→ EXERCISE PROMPT
Copy the records exactly, from the line with "The height and width of the screenshot is (503, 800)." through the end of the records.

→ LISTED ENTRIES
....

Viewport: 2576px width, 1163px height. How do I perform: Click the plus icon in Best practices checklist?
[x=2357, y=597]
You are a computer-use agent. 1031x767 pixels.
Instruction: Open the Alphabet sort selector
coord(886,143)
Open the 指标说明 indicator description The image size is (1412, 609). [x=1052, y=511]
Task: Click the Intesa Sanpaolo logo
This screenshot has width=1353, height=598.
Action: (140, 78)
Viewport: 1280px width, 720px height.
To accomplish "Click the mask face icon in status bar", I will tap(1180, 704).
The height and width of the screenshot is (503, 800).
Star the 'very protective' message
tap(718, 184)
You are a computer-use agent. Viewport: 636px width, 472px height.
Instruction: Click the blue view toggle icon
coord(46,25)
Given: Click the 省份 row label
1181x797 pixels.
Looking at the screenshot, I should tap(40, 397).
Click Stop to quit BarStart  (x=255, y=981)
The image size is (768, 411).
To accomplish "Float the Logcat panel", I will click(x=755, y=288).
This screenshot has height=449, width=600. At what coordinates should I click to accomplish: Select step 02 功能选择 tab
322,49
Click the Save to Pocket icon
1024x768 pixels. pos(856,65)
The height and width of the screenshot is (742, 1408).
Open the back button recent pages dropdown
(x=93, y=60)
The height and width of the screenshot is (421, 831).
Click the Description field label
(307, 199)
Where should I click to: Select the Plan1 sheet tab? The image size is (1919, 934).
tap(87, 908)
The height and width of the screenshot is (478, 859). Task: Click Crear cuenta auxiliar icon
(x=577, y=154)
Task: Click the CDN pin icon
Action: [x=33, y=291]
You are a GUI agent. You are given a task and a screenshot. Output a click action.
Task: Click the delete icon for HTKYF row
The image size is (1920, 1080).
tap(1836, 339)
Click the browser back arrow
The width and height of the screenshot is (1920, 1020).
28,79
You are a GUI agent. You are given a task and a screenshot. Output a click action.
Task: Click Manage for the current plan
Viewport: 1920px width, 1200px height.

....

→ EXERCISE SOLUTION
The height and width of the screenshot is (503, 800).
Star the 'very protective' message
tap(718, 184)
You are a computer-use agent. Viewport: 636px width, 472px height.
Instruction: Click the blue view toggle icon
coord(46,25)
Given: Click the 省份 row label
1181x797 pixels.
Looking at the screenshot, I should tap(40, 397).
Click Stop to quit BarStart  (x=255, y=981)
The image size is (768, 411).
To accomplish "Float the Logcat panel", I will click(x=755, y=288).
This screenshot has height=449, width=600. At what coordinates should I click to accomplish: Select step 02 功能选择 tab
322,49
Click the Save to Pocket icon
1024x768 pixels. pos(856,65)
The height and width of the screenshot is (742, 1408).
Open the back button recent pages dropdown
(x=93, y=60)
The height and width of the screenshot is (421, 831).
Click the Description field label
(307, 199)
Where should I click to: Select the Plan1 sheet tab? The image size is (1919, 934).
tap(87, 908)
The height and width of the screenshot is (478, 859). Task: Click Crear cuenta auxiliar icon
(x=577, y=154)
Task: Click the CDN pin icon
Action: [x=33, y=291]
You are a GUI agent. You are given a task and a screenshot. Output a click action.
Task: Click the delete icon for HTKYF row
The image size is (1920, 1080).
tap(1836, 339)
Click the browser back arrow
The width and height of the screenshot is (1920, 1020).
28,79
You are a GUI agent. You are given a task and a screenshot. Output a click action.
Task: Click Manage for the current plan
Viewport: 1920px width, 1200px height.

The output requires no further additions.